Question

Simplify the quantities using $$m(z)=z^{2}$$.$$m(z+1)-m(z)$$

Answer

**step1 Substitute the expression for $$m(z+1)$$**

The given function is $$m(z) = z^2$$. We need to find the value of $$m(z+1)$$. This means replacing every occurrence of $$z$$ in the function definition with $$(z+1)$$.

$$m(z+1) = (z+1)^2$$

**step2 Substitute the expression for $$m(z)$$**

The given function is $$m(z) = z^2$$. So, we directly use this in the expression.

$$m(z) = z^2$$

**step3 Substitute into the given expression and simplify**

Now, we substitute the expressions for $$m(z+1)$$ and $$m(z)$$ into the given expression $$m(z+1)-m(z)$$. Then, we expand the squared term and combine like terms to simplify the expression.

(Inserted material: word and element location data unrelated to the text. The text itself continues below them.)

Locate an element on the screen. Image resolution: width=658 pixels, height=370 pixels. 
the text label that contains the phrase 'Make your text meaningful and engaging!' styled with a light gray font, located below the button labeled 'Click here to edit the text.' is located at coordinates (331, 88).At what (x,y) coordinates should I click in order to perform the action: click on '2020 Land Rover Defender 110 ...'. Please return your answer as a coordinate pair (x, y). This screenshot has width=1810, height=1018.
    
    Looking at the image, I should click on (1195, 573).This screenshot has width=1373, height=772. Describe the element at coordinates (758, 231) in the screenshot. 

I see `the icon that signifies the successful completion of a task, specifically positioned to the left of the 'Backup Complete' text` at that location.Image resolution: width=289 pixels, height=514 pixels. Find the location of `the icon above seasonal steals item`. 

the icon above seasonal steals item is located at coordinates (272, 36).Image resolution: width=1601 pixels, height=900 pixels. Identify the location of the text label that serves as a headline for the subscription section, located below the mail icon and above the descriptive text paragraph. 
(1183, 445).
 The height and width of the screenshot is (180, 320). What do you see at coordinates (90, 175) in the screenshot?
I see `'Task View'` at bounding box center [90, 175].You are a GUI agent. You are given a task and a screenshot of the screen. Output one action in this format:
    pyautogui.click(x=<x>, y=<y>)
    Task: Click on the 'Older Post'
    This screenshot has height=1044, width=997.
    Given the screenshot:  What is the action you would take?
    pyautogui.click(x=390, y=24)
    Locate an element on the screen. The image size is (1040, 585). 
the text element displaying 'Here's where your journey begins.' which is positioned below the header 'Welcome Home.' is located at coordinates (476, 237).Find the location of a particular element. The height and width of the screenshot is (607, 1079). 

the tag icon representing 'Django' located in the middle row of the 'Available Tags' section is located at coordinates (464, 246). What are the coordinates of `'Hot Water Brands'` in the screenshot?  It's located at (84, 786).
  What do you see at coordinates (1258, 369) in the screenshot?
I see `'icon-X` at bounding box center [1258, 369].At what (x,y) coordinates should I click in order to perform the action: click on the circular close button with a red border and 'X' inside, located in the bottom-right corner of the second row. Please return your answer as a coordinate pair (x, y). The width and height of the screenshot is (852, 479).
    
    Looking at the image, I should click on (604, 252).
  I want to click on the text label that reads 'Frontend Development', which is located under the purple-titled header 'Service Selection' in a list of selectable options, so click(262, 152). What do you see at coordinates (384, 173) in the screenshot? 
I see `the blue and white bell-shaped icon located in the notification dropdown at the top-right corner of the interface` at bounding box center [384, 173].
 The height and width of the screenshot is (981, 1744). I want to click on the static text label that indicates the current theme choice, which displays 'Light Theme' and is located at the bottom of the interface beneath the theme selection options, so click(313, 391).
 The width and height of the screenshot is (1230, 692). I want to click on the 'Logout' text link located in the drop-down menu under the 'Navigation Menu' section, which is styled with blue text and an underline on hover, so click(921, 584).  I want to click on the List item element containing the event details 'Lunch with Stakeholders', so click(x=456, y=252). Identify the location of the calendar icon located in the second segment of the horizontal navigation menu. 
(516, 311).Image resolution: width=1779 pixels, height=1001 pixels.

$$m(z+1)-m(z) = (z+1)^2 - z^2$$

First, expand $$(z+1)^2$$.

$$(z+1)^2 = z^2 + 2z + 1$$

Now substitute this back into the expression:

$$ (z^2 + 2z + 1) - z^2 $$

Finally, simplify by combining like terms:

$$ z^2 + 2z + 1 - z^2 = 2z + 1 $$

Alternative answer

Answer: 2z+1 Explain
This is a question about understanding what a function does and how to put numbers or expressions into it . The solving step is:

First, we know that `m(z)` just means we take whatever `z` is and square it. So, `m(z) = z^2`.

Now, we need to figure out `m(z+1)`. This means we take `(z+1)` and square the whole thing!
So, `m(z+1) = (z+1)^2`.
When we square `(z+1)`, it's like multiplying `(z+1)` by `(z+1)`.
`(z+1) * (z+1) = z*z + z*1 + 1*z + 1*1 = z^2 + z + z + 1 = z^2 + 2z + 1`.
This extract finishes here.